TASK OBJECTIVE -> Among the lines of the records, please find those that contain the word "order" and copy them.

DATA SHOWN ->
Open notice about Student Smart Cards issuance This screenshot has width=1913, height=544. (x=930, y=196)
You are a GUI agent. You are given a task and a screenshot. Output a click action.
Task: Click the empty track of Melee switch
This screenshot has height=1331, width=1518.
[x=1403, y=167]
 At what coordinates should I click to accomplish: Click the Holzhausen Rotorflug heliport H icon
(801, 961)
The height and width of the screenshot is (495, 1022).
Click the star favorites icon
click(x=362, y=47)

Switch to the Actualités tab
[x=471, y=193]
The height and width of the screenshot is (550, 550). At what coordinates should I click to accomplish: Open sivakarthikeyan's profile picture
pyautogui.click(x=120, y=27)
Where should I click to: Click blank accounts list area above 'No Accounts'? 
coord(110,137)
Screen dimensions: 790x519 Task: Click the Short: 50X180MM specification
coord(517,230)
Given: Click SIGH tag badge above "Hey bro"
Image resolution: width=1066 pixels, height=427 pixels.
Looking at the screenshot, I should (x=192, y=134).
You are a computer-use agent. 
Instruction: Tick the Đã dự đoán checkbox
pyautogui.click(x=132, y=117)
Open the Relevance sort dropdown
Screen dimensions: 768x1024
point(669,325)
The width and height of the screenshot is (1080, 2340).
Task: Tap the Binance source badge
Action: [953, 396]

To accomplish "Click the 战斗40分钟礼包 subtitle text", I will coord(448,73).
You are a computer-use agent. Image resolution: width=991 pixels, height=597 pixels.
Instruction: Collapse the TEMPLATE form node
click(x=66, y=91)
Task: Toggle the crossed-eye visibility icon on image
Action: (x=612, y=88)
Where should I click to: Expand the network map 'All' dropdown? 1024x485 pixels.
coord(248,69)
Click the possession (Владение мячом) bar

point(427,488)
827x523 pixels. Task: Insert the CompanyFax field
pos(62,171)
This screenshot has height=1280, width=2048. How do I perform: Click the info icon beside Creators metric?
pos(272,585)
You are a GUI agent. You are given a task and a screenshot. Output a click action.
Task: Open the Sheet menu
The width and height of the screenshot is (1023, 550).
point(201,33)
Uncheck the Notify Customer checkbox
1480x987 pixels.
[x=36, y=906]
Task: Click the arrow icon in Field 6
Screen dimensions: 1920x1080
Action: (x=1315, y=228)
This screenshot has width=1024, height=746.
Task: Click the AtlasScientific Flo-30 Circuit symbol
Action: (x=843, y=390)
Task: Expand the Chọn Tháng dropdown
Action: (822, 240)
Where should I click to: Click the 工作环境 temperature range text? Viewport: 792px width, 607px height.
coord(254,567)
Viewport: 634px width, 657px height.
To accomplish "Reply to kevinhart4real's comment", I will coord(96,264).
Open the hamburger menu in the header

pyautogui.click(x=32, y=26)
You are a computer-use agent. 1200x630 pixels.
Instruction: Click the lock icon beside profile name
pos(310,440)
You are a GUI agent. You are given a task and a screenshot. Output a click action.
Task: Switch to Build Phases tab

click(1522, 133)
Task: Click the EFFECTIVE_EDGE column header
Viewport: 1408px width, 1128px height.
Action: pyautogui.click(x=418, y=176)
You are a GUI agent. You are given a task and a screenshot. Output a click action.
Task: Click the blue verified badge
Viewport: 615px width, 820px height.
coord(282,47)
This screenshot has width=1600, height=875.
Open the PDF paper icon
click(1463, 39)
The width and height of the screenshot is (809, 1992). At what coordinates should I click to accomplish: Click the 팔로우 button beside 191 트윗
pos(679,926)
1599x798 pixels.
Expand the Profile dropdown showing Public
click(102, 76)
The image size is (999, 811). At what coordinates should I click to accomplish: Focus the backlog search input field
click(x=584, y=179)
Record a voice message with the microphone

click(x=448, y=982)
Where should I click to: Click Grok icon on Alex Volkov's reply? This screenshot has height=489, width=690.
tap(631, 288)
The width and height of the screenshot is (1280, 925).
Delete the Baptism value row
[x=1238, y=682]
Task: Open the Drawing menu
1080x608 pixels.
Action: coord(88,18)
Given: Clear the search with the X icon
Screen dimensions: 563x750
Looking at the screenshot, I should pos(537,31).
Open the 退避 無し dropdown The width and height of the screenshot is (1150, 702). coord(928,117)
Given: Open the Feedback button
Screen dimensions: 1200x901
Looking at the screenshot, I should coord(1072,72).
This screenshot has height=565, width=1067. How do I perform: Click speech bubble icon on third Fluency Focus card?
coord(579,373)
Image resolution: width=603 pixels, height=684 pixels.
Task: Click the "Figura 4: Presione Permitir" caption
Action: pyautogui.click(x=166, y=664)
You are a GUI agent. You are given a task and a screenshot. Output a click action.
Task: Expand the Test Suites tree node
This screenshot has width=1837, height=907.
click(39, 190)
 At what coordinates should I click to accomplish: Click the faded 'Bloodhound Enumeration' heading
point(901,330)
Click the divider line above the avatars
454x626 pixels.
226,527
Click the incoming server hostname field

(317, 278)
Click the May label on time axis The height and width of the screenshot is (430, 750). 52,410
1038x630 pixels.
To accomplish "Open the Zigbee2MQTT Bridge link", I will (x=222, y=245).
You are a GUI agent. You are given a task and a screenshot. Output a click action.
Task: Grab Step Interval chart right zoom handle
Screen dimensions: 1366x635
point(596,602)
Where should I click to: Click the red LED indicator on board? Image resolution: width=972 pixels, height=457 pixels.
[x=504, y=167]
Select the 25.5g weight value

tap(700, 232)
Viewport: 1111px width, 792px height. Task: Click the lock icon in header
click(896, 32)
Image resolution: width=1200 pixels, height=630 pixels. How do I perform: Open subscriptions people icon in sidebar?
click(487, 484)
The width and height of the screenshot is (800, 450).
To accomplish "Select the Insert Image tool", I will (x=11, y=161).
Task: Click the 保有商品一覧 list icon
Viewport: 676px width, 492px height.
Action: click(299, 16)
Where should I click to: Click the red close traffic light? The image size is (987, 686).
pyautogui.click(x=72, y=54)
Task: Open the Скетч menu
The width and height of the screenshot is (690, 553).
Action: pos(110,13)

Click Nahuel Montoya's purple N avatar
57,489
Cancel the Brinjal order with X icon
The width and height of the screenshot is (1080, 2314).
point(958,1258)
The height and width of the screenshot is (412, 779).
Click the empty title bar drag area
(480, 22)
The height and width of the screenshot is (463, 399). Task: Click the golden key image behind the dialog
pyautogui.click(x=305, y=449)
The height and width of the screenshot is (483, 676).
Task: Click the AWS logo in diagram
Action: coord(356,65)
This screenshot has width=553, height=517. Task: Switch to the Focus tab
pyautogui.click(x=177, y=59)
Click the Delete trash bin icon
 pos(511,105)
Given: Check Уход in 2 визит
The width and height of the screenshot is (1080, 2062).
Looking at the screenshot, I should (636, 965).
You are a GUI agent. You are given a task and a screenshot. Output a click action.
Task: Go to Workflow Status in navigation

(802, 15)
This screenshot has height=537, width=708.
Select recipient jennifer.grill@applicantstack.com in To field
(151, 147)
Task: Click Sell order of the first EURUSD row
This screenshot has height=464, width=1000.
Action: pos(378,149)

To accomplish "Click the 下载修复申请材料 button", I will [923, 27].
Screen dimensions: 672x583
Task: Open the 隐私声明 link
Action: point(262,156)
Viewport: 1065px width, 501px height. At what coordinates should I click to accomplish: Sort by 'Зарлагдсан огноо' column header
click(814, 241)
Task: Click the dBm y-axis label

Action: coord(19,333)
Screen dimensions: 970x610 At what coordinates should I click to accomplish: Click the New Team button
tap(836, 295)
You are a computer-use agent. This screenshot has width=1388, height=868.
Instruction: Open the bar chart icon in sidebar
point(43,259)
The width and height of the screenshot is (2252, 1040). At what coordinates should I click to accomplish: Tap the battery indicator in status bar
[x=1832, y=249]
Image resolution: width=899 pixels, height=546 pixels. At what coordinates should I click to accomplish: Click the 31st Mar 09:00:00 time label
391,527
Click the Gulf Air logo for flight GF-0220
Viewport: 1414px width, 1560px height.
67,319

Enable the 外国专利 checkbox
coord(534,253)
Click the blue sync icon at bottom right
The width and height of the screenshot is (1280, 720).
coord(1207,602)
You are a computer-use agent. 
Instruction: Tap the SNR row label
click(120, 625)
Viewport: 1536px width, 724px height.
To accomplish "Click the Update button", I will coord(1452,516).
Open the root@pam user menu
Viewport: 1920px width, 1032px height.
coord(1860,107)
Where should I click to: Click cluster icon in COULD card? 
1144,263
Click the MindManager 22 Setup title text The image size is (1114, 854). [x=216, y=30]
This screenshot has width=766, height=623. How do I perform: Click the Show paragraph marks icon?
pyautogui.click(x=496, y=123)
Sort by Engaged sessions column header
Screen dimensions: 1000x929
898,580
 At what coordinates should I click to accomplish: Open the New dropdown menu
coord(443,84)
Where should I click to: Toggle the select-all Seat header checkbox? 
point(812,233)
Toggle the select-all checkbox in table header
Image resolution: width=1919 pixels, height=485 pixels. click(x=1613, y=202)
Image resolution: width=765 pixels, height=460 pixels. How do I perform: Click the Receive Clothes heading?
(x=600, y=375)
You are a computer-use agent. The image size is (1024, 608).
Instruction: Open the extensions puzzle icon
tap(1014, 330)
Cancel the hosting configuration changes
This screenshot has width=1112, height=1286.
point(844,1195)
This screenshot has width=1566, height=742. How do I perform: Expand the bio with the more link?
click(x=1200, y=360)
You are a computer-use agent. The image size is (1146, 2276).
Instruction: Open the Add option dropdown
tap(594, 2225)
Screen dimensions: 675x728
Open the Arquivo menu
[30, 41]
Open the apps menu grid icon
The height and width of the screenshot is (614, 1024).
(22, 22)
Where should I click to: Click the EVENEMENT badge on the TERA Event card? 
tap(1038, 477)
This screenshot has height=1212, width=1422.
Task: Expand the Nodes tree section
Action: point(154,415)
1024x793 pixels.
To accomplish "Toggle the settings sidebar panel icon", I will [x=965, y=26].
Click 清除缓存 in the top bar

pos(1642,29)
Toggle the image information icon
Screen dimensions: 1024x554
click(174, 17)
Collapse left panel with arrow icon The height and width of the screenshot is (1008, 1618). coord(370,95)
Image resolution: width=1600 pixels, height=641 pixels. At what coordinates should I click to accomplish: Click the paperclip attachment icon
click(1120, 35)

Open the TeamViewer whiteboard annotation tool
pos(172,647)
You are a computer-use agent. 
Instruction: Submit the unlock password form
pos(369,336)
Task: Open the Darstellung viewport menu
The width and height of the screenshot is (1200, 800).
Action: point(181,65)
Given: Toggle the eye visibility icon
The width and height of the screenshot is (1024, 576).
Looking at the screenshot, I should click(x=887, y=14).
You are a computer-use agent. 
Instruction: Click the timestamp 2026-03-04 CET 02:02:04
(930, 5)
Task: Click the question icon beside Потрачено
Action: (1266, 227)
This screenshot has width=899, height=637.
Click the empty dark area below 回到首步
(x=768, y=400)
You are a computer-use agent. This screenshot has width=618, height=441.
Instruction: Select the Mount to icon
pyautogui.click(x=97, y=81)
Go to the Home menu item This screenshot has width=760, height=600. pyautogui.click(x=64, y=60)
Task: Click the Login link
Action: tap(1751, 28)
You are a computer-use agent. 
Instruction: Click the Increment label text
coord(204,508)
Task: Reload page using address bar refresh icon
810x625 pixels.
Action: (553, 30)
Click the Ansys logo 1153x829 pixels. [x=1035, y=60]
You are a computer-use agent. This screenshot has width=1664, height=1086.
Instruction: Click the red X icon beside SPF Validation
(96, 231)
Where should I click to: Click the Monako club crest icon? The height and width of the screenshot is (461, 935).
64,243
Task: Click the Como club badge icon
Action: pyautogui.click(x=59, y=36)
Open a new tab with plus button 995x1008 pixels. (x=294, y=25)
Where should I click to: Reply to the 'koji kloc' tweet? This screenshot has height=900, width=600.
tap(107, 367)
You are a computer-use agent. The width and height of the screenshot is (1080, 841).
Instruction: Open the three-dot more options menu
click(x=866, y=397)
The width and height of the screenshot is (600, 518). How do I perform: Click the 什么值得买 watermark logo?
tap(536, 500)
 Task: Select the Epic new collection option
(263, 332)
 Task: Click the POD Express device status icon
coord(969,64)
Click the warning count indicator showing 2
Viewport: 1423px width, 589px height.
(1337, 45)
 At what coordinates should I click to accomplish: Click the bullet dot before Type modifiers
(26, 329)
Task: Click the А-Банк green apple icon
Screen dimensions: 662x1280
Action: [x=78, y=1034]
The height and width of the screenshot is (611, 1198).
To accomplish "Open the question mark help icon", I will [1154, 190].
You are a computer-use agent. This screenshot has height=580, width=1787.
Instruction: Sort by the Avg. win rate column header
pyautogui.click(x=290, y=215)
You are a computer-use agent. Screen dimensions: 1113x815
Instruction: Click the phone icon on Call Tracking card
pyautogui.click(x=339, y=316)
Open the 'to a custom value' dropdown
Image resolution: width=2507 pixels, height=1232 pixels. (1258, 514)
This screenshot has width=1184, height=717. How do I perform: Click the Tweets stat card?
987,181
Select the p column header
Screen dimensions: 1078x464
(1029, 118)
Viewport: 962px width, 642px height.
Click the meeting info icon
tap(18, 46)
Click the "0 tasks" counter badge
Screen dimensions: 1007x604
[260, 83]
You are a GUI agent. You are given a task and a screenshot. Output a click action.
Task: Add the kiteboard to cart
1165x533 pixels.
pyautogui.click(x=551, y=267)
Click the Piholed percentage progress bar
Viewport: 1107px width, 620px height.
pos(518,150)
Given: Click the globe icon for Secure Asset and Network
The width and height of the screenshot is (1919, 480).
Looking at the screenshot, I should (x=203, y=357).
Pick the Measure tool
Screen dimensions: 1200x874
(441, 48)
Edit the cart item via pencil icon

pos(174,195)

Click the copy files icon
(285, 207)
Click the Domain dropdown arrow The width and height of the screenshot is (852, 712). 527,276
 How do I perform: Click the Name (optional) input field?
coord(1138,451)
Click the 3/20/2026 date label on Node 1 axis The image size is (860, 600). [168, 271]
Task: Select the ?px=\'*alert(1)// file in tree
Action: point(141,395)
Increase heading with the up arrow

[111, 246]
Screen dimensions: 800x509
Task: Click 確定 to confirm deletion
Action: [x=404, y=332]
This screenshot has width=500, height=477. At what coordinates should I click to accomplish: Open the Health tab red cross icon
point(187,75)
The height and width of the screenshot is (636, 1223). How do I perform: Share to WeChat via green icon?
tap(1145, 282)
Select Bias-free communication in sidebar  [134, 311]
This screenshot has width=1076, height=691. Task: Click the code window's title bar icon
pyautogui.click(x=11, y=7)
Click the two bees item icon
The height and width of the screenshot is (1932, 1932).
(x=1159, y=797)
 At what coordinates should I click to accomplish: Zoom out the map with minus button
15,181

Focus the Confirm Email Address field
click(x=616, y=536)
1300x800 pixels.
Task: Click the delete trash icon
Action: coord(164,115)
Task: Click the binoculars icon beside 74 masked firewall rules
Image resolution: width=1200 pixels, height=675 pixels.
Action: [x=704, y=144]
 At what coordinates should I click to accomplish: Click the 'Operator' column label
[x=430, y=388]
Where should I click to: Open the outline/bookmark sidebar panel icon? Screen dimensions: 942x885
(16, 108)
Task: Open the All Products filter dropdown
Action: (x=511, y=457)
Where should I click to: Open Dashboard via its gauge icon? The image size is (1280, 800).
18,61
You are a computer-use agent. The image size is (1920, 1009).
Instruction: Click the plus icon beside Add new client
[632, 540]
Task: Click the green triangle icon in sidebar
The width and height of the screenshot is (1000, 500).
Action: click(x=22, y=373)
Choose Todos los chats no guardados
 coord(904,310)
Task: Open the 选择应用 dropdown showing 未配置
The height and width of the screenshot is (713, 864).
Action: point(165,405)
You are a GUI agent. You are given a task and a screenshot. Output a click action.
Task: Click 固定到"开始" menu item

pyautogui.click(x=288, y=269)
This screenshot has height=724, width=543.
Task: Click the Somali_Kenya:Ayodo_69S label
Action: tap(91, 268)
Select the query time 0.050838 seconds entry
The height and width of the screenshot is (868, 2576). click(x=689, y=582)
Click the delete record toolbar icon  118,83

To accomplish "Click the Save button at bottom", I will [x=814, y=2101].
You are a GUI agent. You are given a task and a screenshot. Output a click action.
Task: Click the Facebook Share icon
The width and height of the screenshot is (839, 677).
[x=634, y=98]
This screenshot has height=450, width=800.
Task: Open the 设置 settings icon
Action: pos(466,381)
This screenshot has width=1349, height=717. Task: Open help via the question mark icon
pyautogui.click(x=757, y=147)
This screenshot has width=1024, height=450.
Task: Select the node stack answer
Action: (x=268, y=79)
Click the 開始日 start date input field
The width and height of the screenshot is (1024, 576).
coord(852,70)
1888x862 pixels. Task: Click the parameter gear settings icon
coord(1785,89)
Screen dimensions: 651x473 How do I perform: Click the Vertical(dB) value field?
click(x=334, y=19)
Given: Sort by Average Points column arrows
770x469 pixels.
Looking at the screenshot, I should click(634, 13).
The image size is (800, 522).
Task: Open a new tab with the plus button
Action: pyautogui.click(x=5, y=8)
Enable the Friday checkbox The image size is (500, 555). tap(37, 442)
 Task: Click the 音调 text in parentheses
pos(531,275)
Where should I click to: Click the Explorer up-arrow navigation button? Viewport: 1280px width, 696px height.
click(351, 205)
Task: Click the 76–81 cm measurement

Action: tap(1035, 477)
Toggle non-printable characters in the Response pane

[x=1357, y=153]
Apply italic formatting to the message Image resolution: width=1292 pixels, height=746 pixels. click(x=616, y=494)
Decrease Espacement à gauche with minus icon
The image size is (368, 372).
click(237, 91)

WRITTEN ANSWER ->
Cancel the Brinjal order with X icon
Task: Click Sell order of the first EURUSD row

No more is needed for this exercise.